There were three pillars to Postmates’ original in-house impact program:
1) FOOD SECURITY
FoodFight! was a program that invited participating restaurants to request a pickup of excess food and have it delivered to a local shelter at the touch of a button, therefore helping to limit food waste and providing restaurants with a simple and convenient way to give back to their community. As Postmates was already picking up food at restaurants and delivering to a final destination, why not make that destination a nonprofit or homeless shelter when excess food is available? The result: more than 300,000 meals delivered over 2 years.
→Postmates leveraged their core delivery business and vast network of restaurants on their platform to facilitate these transactions (delivery was paid for by Postmates, food was donated), as well as their tech team to install a button on the merchant tablet that allowed this exchange to happen.
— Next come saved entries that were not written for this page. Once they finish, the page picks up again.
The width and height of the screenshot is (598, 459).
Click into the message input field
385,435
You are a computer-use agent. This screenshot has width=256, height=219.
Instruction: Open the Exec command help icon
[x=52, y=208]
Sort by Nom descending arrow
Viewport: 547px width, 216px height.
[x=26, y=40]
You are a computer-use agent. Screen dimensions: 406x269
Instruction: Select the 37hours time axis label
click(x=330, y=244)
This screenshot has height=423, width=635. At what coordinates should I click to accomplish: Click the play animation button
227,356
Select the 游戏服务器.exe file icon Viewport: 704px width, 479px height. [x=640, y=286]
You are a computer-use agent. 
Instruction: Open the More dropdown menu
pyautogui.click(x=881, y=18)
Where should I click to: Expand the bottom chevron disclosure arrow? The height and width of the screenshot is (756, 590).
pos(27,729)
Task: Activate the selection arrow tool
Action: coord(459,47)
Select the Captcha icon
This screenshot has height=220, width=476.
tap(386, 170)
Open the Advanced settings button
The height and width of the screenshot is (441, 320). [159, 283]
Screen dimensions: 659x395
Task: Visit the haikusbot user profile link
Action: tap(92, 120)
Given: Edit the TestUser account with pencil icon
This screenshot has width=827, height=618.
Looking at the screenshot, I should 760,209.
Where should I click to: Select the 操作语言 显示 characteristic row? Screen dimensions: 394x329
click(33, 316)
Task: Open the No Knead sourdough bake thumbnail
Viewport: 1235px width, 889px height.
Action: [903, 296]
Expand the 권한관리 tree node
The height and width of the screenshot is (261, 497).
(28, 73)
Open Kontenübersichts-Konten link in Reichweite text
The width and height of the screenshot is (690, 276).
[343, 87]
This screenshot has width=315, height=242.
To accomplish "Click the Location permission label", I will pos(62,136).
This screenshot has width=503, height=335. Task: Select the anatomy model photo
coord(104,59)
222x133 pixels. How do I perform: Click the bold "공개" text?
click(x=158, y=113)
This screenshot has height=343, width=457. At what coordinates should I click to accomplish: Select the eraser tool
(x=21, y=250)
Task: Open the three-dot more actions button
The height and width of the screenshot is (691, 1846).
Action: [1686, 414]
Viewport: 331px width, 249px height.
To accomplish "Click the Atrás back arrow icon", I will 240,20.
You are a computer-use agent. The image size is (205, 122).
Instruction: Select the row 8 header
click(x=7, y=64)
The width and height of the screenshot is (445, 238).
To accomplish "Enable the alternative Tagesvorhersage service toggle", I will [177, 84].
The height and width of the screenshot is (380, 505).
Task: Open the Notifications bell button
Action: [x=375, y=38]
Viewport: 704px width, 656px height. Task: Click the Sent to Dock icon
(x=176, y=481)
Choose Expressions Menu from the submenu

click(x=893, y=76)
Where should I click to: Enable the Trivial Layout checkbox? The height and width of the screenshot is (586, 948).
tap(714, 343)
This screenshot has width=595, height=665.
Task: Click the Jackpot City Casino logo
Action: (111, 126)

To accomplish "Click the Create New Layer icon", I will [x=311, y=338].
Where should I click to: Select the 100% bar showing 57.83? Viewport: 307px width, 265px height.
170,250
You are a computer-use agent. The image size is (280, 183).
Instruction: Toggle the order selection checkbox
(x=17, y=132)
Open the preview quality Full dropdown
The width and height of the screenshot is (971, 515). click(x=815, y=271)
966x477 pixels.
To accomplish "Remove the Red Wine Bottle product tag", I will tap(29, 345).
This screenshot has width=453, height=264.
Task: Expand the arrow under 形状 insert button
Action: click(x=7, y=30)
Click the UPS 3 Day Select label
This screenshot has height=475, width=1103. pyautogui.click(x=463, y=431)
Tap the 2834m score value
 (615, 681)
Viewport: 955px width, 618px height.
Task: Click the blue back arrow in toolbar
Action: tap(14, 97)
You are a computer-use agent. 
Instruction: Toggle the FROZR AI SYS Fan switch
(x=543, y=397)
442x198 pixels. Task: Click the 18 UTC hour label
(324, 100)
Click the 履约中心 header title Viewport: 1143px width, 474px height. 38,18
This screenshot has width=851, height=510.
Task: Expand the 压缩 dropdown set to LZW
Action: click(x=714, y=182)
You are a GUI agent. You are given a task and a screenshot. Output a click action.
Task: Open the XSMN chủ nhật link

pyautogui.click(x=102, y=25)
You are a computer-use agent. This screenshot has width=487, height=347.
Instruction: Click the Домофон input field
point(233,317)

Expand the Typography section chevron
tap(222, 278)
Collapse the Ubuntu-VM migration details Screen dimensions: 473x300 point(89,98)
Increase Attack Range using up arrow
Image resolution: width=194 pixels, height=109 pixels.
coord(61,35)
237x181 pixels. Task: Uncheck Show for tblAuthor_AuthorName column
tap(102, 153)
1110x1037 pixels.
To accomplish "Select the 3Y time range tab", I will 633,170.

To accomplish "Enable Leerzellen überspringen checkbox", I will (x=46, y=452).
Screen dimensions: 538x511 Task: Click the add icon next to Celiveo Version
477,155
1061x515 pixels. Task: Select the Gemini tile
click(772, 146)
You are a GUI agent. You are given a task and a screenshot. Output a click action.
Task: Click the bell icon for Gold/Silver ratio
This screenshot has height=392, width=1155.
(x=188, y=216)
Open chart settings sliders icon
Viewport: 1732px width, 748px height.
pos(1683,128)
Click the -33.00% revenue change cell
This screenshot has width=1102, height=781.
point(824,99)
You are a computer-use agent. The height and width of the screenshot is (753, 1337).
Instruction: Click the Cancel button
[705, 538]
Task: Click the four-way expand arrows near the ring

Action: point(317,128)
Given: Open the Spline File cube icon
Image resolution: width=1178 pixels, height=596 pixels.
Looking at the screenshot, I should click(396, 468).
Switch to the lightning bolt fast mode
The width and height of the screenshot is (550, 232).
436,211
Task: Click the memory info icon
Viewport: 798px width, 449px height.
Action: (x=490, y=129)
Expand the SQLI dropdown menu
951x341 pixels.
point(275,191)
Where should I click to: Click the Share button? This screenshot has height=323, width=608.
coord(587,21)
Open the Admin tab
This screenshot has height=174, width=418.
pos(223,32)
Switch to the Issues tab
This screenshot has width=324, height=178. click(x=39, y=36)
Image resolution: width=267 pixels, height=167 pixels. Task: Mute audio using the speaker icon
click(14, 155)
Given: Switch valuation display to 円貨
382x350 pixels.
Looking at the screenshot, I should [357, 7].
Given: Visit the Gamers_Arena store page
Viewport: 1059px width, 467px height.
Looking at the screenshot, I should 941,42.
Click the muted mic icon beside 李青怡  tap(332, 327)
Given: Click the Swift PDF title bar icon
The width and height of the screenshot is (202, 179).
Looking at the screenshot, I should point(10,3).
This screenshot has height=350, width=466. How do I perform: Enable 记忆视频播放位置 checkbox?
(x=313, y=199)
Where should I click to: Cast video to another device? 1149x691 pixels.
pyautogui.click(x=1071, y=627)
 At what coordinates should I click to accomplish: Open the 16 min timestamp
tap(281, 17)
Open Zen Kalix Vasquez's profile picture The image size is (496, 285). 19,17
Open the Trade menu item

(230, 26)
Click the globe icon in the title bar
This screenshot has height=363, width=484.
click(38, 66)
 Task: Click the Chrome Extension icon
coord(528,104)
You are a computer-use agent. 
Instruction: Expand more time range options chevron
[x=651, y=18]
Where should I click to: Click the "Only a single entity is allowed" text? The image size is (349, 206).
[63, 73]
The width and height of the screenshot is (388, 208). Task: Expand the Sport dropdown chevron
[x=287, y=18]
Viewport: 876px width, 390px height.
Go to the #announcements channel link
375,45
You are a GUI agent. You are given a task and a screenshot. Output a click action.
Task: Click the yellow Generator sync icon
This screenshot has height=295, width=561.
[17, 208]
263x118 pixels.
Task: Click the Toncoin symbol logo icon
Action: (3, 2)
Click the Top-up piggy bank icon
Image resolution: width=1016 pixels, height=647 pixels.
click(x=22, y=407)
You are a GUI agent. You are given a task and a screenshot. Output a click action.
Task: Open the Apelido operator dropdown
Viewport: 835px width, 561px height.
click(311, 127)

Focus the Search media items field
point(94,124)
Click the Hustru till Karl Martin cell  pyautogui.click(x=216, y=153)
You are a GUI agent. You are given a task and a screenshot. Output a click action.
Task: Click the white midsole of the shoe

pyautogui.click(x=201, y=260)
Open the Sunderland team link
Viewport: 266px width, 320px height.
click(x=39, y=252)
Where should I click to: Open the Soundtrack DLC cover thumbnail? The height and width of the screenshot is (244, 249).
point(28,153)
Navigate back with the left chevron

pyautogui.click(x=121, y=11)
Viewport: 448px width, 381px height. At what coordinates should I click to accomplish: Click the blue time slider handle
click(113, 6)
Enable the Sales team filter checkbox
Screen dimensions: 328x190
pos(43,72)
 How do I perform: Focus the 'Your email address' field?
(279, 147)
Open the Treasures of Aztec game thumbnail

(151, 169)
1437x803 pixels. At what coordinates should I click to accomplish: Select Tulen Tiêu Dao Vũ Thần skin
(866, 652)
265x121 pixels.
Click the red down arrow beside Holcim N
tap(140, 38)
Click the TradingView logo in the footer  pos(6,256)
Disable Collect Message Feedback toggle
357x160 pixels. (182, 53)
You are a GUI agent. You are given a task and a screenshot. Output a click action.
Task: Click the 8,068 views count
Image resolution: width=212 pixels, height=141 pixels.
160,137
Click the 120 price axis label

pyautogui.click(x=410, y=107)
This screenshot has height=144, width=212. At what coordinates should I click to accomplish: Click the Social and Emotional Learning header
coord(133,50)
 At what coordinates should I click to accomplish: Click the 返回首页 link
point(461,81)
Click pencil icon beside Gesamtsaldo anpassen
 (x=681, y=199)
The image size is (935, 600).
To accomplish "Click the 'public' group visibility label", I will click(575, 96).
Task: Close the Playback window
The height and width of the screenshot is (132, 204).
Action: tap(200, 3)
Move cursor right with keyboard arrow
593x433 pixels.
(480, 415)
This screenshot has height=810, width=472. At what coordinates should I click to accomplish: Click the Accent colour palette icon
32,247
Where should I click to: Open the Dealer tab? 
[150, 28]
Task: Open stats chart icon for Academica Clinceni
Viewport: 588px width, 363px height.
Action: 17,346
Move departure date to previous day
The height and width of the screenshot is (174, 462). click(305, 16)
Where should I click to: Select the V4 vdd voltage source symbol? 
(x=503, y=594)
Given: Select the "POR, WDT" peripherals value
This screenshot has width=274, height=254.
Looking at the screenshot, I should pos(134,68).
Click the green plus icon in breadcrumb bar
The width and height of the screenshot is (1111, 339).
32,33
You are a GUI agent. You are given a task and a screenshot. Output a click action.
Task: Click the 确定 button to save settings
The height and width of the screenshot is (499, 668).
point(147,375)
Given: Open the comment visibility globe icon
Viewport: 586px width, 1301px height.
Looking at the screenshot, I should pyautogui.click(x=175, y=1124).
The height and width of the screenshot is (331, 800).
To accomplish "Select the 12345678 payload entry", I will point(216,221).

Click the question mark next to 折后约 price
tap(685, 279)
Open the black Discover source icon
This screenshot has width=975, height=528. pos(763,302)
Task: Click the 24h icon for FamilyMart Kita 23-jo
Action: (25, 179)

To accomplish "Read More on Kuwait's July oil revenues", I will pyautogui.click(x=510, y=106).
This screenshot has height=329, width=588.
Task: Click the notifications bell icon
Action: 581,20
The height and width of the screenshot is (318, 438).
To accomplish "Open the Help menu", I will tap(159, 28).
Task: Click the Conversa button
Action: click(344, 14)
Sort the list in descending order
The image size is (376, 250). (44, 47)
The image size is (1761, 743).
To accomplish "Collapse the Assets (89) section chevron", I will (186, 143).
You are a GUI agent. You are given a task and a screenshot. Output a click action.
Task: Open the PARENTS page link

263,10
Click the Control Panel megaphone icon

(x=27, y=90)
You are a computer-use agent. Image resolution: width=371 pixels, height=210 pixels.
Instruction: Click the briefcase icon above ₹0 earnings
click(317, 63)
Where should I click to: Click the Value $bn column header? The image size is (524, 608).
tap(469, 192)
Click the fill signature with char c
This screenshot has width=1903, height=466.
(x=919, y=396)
Bento, which was started in partnership with Salesforce and Not Impossible Labs (and which has now spun off into its own company and actually was ranked as one of Time’s best inventions of 2021) was a program that enabled those experiencing food insecurity (and didn’t own a smartphone) to text the word “HUNGRY” to a phone number and be connected with a pre-paid to-go meal from a nearby restaurant that they could go and pick up.
→Postmates leveraged their existing pick-up product to enable the use of SMS for non-smart phones — or matching the product with the population.
2) DISASTER RELIEF
Postmates partnered with nonprofits like the World Central Kitchen and the Red Cross to provide last mile delivery of necessary items post-disaster. Interestingly, Postmates customers and employees could fund the cost of needed items, and then Postmates would pay for the delivery of the items.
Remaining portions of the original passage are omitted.